(Stored data)

=== Begin Enclosure ===

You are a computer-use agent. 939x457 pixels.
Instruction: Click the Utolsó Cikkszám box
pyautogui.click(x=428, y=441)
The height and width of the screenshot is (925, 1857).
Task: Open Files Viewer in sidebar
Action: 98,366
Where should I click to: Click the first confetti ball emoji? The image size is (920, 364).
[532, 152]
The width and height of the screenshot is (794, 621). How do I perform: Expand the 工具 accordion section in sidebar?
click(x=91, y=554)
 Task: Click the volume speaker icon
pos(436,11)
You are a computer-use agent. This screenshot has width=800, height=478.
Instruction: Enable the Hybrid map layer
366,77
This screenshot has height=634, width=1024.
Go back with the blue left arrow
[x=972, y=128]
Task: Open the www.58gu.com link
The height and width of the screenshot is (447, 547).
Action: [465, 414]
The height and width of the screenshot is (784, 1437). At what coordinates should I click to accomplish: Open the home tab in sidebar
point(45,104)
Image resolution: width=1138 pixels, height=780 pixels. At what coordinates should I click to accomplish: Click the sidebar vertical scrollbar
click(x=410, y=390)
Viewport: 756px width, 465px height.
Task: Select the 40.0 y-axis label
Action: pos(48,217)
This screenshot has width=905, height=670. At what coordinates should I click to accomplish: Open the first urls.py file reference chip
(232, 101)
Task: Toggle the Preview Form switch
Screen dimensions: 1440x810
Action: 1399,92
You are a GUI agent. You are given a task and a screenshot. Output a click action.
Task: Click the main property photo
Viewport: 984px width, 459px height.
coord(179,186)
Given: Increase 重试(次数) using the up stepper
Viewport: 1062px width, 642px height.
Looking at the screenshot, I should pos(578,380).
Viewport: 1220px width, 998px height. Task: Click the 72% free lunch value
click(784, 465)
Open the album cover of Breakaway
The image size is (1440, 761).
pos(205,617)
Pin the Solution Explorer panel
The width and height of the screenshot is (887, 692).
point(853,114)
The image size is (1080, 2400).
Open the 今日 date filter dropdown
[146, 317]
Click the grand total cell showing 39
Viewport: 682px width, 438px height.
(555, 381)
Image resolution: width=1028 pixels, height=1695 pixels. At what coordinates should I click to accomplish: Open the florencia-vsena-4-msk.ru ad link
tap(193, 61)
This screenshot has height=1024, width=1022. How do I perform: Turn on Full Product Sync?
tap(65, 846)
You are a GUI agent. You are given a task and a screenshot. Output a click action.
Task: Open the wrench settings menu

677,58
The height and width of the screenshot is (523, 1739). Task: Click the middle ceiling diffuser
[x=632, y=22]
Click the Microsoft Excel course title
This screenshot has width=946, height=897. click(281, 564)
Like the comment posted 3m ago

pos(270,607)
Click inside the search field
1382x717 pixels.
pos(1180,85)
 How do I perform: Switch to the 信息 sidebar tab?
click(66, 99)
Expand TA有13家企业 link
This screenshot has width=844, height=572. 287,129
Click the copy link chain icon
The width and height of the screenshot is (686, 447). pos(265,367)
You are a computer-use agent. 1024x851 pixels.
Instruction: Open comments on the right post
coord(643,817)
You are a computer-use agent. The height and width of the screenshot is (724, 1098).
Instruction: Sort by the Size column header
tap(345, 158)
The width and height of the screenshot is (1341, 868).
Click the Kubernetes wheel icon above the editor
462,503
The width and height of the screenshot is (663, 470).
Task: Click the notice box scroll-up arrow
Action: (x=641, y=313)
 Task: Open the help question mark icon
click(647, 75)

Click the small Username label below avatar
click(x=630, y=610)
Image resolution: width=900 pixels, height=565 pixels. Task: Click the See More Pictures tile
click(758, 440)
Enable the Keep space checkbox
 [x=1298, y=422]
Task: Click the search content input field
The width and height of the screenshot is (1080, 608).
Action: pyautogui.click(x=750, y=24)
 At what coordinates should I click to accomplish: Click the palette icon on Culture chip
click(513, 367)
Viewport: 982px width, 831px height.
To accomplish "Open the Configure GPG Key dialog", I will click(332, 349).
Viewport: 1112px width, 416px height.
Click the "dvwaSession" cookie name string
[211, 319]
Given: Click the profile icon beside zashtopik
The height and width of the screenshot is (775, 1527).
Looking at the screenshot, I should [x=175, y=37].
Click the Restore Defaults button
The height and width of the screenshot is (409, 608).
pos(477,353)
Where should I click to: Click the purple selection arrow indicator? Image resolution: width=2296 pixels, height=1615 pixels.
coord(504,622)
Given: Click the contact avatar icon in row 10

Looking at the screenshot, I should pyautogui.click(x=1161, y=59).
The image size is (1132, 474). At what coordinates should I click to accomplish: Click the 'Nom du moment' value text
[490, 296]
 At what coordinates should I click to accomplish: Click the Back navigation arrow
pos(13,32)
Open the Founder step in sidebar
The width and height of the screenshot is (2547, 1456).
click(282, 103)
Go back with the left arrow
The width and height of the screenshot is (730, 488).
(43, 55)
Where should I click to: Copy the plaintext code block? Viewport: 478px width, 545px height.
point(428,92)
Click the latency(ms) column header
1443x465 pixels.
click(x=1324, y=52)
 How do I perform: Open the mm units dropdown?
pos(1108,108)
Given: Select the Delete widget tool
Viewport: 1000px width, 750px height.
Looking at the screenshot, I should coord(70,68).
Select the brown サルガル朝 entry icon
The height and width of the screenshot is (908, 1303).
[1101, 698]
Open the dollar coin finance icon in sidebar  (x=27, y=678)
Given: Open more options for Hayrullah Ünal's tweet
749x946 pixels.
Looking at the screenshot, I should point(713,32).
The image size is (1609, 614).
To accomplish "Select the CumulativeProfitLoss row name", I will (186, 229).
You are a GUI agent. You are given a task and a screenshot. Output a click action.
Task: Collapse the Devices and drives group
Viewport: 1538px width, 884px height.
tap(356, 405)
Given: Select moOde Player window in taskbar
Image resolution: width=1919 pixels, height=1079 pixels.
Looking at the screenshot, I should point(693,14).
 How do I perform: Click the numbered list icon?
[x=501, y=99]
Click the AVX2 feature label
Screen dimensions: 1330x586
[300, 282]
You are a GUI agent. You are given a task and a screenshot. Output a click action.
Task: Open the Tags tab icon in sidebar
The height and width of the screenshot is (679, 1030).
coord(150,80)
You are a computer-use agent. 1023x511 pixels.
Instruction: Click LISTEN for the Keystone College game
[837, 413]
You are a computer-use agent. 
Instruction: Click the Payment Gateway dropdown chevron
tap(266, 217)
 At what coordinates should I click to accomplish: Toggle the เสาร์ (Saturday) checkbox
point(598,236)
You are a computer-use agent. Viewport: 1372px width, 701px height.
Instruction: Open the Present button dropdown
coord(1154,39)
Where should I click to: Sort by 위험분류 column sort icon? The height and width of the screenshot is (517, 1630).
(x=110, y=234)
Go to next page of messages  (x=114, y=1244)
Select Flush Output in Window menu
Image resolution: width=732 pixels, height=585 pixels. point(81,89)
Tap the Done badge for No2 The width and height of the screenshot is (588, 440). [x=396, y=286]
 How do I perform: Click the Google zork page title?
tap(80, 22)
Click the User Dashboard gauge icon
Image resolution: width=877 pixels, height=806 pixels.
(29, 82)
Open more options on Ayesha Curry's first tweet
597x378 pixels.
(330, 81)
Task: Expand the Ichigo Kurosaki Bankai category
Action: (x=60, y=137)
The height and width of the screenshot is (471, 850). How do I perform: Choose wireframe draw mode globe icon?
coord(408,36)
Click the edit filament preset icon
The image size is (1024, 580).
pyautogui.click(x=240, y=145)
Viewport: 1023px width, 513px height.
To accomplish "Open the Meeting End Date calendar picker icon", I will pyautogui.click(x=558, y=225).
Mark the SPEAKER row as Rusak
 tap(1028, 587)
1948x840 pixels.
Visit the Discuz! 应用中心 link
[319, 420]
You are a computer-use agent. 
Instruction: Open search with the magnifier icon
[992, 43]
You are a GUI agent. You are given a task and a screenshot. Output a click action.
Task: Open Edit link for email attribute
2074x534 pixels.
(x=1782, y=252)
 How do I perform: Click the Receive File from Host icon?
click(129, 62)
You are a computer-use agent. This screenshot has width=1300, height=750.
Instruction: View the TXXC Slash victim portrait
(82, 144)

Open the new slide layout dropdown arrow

=== End Enclosure ===

_Requirement_. With the first line being the one containing "Instruction: Open comments on the right post" and the last line the one containing "The width and height of the screenshot is (1341, 868).", transcribe exactly the lines above that fall in that range.

_Reply to the exercise_.
Instruction: Open comments on the right post
coord(643,817)
You are a computer-use agent. The height and width of the screenshot is (724, 1098).
Instruction: Sort by the Size column header
tap(345, 158)
The width and height of the screenshot is (1341, 868).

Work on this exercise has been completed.